Bu nedenle pratikte, politik devrimin tek bir devrim olarak gelişmesi imkansızdır. Biz, bu aynı ‘Şubat’ devrimi ile, genel anlamda demokrasinin önünü açacak ve bu süreç boyunca muhtemelen Sovyetler ya da işyeri komiteleri biçimlerindeki işçi iktidarı organlarının doğmaya başlayacağı bir devrimi kastediyoruz. Aynı zamanda, ‘Ekim’ politik devrimini tam anlamıyla gerçekleştirebilecek ve proletarya diktatörlüğünü tam anlamıyla uygulayabilecek tek güç olan Troçkist parti güçlenecektir. Bu Troçkist parti, muhtemelen serbest piyasa ihtiyacı ve bizi kapitalizme geri döndürmek isteyen burjuvazinin hizmetindeki diğer sloganlardan oluşan argümanları öne süren, kriz içindeki bürokrasinin çoğu sektörünü ve emperyalizmi bir cephede birleştiren ve emperyalizm ile güçlü ekonomik kanallar yaratmayı hedefleyen tüm küçük burjuva ve restorasyoncu eğilimlere karşı mücadele yürütecektir. (…) Muhtemel Troçkist ‘Ekim’ devrimi bu restorasyoncu cepheye karşı gerçekleşecektir.” (Nahuel Moreno, Correo Internacional.)

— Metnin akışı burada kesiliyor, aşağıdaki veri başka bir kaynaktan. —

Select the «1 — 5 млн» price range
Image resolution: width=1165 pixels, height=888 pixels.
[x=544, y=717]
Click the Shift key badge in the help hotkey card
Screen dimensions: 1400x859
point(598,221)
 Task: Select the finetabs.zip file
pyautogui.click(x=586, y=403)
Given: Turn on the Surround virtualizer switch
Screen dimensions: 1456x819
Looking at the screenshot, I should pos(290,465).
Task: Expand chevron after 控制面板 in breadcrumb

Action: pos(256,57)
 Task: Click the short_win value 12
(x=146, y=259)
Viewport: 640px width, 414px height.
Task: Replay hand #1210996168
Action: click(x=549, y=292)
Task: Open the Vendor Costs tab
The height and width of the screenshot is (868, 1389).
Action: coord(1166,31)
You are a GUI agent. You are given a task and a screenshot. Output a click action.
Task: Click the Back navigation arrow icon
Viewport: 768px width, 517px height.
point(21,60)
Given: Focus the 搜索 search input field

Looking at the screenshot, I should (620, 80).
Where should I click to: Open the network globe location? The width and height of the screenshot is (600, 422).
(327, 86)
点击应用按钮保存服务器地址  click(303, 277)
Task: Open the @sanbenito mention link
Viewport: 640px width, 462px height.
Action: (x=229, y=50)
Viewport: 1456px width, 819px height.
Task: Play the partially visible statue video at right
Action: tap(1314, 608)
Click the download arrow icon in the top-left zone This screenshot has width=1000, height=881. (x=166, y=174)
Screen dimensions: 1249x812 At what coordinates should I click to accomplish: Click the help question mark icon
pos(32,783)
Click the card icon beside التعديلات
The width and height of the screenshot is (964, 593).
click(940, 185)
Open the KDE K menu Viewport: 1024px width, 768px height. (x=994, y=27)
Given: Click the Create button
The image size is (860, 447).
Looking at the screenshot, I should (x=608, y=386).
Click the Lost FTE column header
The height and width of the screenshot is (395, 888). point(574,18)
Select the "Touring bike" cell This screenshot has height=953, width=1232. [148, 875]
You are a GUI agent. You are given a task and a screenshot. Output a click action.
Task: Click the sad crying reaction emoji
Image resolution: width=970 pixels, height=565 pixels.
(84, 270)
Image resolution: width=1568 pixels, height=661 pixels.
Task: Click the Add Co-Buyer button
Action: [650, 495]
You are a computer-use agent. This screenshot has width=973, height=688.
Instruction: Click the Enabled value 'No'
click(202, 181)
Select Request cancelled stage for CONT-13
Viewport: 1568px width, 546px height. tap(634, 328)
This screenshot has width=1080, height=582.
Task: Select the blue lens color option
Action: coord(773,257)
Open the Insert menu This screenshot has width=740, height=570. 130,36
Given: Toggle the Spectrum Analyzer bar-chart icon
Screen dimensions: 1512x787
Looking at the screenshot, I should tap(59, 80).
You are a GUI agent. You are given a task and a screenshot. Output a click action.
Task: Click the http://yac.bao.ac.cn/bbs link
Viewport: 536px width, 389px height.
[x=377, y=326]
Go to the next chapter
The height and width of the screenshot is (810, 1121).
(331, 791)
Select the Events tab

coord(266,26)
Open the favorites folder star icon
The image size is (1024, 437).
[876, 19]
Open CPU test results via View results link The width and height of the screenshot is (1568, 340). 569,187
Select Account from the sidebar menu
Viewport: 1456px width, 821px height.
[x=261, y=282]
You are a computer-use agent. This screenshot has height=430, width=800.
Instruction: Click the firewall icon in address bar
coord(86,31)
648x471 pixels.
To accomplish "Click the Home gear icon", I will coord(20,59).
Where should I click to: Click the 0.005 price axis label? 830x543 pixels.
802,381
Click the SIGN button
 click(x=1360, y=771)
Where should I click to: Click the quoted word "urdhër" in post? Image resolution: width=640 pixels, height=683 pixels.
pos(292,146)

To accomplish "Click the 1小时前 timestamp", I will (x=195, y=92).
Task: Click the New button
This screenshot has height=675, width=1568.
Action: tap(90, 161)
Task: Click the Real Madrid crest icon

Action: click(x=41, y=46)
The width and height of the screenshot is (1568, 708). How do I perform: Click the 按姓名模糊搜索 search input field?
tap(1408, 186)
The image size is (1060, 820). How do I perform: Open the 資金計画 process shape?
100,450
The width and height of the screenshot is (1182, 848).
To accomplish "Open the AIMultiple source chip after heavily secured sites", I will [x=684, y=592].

Evet! Troçkizm’in Doğu’daki gelişmelere ilişkin kavrayışı ve mücadele perspektifi bu denli nettir. Restorasyoncu karşıdevrime karşı, Troçkist “Ekim” devrimi.

*  *  *

Geleneğimiz, Dördüncü Enternasyonal’in devrimci geleneğidir. Marx, Engels, Lenin, Troçki ve Moreno tarafından geliştirilen ve insanlığın kurtuluşu için tek seçenek olan devrimci Marksist gelenektir. Bu gelenek, ideolojik ve örgütsel süreklilik içinde ve başta Troçki olmak üzere Dördüncü Enternasyonal’in verdiği on binlerce şehidin omuzlarında yükselerek bugüne kadar ulaşmıştır. Troçkizm ve Dördüncü Enternasyonal geleneği reddedilerek hiçbir devrimci parti inşası yürütülemez çünkü Troçkizm, dünya sosyalist devriminin temel kavrayışıdır; çünkü Troçkist parti, “Ekim” devrimlerini gerçekleştirebilecek tek partidir. İşte bu yüzden, Marksist-Leninist düşünce ve eylemin sürekliliğini temsil eden Troçkizm’i ve Dördüncü Enternasyonal geleneğini biz de omuzlarımızda yükselteceğiz!